Долго не верится. Все кажется, что по спирали. И центробежная сила отбрасывает тебя в разные ненужные стороны, а место, по которому бежишь, кажется непригодным для остановки.
Я встретил тебя в метро, куда я спускался на эскалаторе вместе с женщиной выдающейся красоты и гордой, как олень. Она везла меня показывать в один очень умный дом в районе новостроек, чтобы поговорить с образованными людьми про разные хитрые вещи — о недостатках Бласко Ибаньеса по сравнению с Марком Аврелием или о еврейском вопросе в Португалии, или о сложных путях арабской революции. Словом, о чем бог пошлет в этом интеллигентном доме, кроме чая с вареньем, и, возможно, выпить, если, конечно, хозяин оправился от инфаркта. Ты ехала на эскалаторе вверх, навстречу мне, в цветном платье, прижимая к груди букет черемухи, в блеске своего здоровья, а сзади стоял мужчина и держал тебя за белую руку повыше локтя темной пятерней.
Мы поздоровались глазами.
— С Христовым яичком, — сказал я негромко, когда мы поравнялись, и ты услышала, а может быть, поняла, и весело улыбнулась мне, уезжая вверх.

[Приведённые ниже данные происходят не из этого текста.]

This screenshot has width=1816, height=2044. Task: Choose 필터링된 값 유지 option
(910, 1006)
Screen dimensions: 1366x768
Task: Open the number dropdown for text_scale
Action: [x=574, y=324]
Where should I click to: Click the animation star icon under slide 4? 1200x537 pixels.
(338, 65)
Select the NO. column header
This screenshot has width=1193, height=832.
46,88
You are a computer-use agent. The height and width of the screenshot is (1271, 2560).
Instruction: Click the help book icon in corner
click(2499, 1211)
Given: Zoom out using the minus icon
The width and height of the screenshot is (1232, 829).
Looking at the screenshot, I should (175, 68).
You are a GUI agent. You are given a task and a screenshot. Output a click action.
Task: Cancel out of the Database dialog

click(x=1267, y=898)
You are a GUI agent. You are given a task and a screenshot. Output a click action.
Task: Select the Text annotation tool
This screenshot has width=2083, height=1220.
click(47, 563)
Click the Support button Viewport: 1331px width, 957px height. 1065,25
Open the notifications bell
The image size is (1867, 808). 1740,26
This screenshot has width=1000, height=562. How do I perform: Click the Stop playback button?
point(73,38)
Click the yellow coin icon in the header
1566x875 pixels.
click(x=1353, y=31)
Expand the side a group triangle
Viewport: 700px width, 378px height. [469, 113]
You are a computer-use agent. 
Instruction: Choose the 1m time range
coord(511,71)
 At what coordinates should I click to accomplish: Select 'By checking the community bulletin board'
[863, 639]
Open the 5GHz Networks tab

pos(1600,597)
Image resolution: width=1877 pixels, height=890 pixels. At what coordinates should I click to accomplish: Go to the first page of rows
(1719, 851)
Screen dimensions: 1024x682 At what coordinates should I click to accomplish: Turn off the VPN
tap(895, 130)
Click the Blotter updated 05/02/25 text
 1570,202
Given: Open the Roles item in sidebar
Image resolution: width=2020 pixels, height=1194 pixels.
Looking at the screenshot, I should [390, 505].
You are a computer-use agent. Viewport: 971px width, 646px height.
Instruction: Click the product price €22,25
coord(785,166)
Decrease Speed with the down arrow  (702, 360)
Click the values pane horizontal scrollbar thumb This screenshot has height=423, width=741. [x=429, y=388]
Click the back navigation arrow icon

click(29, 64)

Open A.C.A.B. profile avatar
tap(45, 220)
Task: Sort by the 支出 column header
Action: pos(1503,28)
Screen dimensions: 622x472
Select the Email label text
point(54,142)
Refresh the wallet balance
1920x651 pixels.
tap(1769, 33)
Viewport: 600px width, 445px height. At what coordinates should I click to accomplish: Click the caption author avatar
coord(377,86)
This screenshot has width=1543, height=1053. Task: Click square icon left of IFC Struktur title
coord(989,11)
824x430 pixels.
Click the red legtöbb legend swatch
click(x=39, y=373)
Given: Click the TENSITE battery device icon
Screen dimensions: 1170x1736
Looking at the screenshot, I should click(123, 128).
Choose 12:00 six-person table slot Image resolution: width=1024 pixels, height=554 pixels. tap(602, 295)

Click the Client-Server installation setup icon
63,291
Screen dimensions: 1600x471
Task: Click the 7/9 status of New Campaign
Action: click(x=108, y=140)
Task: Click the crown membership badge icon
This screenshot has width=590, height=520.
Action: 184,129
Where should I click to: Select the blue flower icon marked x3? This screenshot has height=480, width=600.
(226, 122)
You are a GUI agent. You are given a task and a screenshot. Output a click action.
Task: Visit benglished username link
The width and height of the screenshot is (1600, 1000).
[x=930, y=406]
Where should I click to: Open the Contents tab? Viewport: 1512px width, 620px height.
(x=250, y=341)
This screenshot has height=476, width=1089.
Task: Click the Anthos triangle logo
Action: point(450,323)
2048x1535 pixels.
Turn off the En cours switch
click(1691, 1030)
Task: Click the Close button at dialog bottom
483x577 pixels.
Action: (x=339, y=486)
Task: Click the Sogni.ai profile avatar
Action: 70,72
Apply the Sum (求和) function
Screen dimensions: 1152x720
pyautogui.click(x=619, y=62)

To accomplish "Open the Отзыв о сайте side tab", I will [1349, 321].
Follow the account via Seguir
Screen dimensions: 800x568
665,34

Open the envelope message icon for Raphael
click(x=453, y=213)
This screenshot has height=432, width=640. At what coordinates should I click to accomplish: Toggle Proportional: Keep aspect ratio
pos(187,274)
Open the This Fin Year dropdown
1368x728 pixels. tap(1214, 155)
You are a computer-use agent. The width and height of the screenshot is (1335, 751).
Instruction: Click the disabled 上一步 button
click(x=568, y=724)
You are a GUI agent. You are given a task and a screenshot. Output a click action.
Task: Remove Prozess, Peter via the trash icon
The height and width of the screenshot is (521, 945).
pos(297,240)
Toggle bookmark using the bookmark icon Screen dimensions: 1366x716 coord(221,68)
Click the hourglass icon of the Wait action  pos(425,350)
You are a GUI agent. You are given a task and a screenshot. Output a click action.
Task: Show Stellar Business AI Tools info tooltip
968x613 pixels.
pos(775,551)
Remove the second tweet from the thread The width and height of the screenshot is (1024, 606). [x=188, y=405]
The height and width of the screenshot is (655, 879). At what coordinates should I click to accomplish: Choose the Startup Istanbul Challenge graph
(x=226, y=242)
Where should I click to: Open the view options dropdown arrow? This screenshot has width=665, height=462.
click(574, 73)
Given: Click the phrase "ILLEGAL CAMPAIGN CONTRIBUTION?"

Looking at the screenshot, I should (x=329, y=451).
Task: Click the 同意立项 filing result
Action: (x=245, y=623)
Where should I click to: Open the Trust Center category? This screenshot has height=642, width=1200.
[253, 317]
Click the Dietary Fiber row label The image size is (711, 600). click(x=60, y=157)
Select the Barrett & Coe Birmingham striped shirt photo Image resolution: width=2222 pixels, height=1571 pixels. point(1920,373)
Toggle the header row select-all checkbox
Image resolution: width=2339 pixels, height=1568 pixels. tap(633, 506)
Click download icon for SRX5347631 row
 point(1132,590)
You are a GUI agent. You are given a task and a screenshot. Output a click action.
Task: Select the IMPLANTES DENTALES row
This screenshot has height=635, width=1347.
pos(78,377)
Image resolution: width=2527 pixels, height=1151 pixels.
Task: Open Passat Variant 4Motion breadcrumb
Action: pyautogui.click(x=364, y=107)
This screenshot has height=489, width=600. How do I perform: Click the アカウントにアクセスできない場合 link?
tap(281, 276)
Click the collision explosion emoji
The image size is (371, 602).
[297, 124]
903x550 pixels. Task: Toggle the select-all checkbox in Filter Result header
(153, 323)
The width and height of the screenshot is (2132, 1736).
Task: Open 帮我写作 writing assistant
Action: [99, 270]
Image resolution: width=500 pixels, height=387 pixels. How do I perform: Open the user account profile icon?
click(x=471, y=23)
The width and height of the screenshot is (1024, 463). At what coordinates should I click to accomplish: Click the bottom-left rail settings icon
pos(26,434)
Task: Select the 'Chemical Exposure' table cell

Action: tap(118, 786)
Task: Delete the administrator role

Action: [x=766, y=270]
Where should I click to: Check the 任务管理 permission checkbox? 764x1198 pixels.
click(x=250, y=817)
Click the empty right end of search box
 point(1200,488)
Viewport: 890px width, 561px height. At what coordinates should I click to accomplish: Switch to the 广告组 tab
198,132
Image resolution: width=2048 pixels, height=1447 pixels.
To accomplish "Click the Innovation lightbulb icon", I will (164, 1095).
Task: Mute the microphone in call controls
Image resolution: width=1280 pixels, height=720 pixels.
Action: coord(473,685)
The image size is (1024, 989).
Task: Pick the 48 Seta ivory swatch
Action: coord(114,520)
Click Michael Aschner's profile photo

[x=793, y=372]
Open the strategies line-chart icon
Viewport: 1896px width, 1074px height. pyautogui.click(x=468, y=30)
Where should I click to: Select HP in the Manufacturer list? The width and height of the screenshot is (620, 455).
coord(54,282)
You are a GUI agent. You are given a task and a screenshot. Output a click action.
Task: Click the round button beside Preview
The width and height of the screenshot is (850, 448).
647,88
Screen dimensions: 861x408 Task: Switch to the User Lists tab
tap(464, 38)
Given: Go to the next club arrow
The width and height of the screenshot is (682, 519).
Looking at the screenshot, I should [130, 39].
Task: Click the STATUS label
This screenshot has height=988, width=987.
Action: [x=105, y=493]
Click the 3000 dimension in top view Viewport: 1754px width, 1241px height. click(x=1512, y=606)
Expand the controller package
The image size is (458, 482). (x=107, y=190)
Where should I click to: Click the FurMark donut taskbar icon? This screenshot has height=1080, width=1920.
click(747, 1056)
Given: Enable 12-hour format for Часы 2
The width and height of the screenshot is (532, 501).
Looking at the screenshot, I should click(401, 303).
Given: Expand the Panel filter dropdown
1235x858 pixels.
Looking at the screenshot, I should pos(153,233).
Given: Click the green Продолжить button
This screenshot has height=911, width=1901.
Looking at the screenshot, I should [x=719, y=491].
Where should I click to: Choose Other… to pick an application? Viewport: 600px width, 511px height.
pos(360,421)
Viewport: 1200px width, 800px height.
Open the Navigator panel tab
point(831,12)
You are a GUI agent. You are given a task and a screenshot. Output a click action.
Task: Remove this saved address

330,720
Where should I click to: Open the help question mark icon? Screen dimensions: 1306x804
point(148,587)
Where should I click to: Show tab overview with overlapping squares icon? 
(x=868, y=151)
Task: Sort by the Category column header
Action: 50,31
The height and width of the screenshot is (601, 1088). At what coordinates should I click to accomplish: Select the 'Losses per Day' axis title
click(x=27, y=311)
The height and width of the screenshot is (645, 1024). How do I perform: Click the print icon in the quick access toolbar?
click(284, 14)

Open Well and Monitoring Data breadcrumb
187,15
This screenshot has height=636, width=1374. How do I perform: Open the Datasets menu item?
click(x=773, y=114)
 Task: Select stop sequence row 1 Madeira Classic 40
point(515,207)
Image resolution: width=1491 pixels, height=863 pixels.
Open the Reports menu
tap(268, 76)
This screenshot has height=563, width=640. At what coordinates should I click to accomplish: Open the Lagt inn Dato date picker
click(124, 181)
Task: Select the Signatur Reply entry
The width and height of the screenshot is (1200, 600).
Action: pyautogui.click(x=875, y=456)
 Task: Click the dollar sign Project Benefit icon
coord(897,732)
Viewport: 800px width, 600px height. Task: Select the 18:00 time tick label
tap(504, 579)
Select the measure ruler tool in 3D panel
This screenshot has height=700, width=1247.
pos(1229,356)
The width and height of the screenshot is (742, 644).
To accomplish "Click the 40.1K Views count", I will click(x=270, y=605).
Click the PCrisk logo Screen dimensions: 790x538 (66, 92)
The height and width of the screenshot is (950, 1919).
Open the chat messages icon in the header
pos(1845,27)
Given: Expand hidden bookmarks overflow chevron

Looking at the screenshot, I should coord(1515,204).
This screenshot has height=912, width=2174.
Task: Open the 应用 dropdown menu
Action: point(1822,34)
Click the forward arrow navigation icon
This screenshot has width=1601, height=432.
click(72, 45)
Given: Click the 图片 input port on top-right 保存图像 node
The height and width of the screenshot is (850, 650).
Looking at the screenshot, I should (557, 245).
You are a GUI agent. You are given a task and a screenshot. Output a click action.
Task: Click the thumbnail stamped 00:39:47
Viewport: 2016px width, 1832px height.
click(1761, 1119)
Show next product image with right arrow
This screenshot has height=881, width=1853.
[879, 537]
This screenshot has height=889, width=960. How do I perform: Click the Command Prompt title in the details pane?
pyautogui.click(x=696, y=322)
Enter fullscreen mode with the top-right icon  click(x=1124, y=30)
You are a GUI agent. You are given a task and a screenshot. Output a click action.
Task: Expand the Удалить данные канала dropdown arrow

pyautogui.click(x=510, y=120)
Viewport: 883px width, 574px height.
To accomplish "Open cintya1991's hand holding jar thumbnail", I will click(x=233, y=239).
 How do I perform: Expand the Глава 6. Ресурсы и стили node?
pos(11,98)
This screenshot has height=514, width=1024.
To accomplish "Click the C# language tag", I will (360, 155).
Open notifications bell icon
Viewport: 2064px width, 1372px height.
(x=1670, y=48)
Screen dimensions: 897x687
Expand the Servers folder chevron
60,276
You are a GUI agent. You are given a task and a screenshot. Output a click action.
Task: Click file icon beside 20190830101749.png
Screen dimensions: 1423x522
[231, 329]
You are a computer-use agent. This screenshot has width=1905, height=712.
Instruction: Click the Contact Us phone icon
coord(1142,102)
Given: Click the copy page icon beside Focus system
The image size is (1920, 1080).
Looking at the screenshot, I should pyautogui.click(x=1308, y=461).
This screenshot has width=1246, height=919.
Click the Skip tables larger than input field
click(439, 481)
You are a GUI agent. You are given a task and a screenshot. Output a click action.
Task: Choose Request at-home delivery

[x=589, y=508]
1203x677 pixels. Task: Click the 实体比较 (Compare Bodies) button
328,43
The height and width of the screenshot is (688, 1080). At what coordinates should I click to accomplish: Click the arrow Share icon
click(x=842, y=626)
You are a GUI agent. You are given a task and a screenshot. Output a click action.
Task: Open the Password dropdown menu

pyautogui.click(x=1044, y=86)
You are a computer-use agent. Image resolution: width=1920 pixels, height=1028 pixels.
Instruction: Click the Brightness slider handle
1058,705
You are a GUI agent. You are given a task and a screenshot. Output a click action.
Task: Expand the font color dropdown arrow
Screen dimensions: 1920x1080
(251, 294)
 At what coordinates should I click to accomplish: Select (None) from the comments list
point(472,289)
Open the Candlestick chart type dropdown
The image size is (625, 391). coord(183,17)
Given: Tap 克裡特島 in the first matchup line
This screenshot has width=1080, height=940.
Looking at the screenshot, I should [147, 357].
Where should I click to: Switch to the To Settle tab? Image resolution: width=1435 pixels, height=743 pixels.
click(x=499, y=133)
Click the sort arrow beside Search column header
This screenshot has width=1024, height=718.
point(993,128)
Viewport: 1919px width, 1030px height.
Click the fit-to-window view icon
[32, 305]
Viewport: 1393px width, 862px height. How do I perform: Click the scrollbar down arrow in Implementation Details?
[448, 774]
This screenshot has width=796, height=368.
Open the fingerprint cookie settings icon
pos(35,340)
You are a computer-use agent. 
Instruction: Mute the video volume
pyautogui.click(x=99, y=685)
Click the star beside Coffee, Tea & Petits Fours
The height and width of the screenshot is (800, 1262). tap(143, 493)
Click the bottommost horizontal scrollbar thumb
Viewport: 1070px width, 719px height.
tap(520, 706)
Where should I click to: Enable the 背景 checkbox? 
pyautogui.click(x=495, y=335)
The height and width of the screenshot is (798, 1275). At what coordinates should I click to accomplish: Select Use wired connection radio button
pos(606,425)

— Ты что-то сказал? — спросила женщина выдающейся красоты, которая ничего не заметила, потому что смотрела прямо перед собой, о чем-то размышляя.
— Нет, — сказал я и подумал, что этой ничего не понять из того, что понятно той, сколько ни крась ресницы и не гордись. А потом я подумал о себе и выяснил, что я все еще слишком молодой, как ты это назвала, и придется слушать сегодня про Марка Аврелия.
Широка страна моя родная
Озеро Селигер — ровное и небольшое, а небо над ним было ровное и чуть побольше. Только и всей разницы, если смотреть на это озеро, как на лужицу среди пространств мироздания.
Но берег, валящийся за горизонт, не приближался никак, хотя наша лодка шла быстро.
Наша лодка шла быстро, мотор тряс ее, как осиновый лист, лодочник был пьян и медлителен.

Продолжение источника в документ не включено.